Comparison with Similar Tools

  • Fluentd / Fluent Bit — CNCF-graduated log processor; more flexible routing but heavier plugin ecosystem
  • Vector — High-performance Rust-based agent for logs and metrics with a VRL transform language
  • Telegraf — InfluxData's plugin-driven agent focused on metrics; pairs with InfluxDB
  • Promtail — Grafana's log agent designed specifically for Loki
  • OpenTelemetry Collector — Vendor-neutral telemetry pipeline for traces, metrics, and logs

FAQ

Q: Do I need the full Elastic Stack to use Beats? A: No. Beats can ship to Logstash, Kafka, or Redis as well. However, Elasticsearch is required for the built-in dashboards.

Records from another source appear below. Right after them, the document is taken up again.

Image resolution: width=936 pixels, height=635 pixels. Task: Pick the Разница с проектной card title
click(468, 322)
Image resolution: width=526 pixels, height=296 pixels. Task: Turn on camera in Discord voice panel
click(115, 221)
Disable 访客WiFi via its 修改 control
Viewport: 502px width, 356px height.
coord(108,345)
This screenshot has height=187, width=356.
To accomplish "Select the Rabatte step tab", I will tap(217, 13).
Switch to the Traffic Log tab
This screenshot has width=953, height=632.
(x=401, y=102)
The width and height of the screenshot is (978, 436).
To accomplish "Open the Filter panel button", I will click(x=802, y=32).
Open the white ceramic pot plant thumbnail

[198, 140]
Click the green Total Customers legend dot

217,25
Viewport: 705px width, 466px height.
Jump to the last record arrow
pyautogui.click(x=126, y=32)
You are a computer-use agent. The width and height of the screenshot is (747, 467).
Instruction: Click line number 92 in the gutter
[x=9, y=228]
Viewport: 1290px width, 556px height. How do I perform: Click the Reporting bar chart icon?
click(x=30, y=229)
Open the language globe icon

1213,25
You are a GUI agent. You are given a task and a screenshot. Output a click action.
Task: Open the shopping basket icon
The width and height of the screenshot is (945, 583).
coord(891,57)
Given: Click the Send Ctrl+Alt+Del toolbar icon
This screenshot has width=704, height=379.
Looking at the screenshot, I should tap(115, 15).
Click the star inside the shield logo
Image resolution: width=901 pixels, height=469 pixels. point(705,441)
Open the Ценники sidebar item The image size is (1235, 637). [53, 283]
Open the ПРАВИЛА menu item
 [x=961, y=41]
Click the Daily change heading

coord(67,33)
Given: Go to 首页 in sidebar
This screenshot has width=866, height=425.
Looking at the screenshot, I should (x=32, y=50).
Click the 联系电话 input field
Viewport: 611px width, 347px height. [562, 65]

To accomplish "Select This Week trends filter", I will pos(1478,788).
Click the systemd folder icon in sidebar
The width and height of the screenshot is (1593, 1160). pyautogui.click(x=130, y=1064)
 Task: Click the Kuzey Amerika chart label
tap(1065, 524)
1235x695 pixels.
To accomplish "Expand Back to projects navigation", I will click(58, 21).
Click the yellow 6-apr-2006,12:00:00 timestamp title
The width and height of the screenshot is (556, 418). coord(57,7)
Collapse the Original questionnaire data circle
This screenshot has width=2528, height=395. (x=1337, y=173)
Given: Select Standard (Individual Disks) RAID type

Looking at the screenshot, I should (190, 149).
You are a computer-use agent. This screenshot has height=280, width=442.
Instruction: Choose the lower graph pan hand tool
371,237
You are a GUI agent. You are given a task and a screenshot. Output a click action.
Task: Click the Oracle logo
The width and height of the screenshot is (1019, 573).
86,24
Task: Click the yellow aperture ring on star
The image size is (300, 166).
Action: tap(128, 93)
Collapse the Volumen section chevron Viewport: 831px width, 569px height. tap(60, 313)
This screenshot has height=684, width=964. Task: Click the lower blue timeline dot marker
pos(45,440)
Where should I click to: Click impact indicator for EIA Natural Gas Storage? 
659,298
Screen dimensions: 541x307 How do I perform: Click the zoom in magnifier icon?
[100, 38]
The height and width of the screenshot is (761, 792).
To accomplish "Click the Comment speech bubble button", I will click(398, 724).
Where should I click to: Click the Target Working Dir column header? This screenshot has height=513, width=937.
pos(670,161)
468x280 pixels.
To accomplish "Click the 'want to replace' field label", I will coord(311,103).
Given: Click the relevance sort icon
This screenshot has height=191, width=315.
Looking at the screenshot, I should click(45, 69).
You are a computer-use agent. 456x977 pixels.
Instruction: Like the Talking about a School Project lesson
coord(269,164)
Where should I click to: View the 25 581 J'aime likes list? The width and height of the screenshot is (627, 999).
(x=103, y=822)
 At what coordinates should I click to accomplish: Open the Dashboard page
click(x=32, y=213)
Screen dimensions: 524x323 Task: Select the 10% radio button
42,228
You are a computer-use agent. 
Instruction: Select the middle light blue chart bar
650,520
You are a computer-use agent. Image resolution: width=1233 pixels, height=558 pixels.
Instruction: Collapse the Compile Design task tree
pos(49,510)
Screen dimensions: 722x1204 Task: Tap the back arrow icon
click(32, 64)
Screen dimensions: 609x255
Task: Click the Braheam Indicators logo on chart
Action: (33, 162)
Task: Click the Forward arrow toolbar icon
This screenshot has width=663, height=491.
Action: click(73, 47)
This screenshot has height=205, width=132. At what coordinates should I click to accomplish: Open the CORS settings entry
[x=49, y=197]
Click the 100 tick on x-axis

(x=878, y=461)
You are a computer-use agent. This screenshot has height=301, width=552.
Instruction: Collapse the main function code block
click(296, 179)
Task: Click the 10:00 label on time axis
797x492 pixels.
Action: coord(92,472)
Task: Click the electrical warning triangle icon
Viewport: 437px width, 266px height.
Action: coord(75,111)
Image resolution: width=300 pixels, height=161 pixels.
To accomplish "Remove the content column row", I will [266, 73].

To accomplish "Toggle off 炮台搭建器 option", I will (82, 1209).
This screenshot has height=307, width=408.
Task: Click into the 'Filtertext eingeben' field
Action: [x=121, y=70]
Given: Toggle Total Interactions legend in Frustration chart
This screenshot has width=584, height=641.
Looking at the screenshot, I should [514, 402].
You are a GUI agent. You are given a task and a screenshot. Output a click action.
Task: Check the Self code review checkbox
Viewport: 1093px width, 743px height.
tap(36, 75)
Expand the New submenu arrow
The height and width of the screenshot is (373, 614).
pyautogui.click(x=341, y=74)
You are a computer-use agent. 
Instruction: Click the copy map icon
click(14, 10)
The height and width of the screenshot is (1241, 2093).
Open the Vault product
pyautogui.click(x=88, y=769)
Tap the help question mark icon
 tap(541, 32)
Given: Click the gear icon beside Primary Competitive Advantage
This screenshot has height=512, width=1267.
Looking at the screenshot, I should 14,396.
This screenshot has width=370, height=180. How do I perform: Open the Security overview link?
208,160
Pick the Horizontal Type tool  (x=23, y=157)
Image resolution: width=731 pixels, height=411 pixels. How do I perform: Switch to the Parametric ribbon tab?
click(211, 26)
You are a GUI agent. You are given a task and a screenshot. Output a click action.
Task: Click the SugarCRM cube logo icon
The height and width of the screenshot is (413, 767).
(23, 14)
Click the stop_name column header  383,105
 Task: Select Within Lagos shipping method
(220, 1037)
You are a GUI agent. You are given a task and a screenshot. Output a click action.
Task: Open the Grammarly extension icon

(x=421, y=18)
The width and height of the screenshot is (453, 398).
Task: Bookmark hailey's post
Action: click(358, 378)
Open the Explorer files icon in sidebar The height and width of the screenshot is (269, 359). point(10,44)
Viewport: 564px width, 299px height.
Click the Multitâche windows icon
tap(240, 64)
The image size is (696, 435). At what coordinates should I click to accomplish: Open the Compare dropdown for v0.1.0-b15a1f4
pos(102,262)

Q: What is the difference between Beats and Elastic Agent? A: Elastic Agent is a unified wrapper that manages multiple Beats under one process, configured centrally via Fleet. Individual Beats can still be run standalone.

Q: Can Beats handle high-throughput log environments? A: Yes. Filebeat supports harvester-level parallelism, disk-based registries, and back-pressure from the output to avoid data loss.

Q: Is Beats fully open source? A: Beats source is available under the Elastic License 2.0, which permits most use cases except offering Beats as a managed service.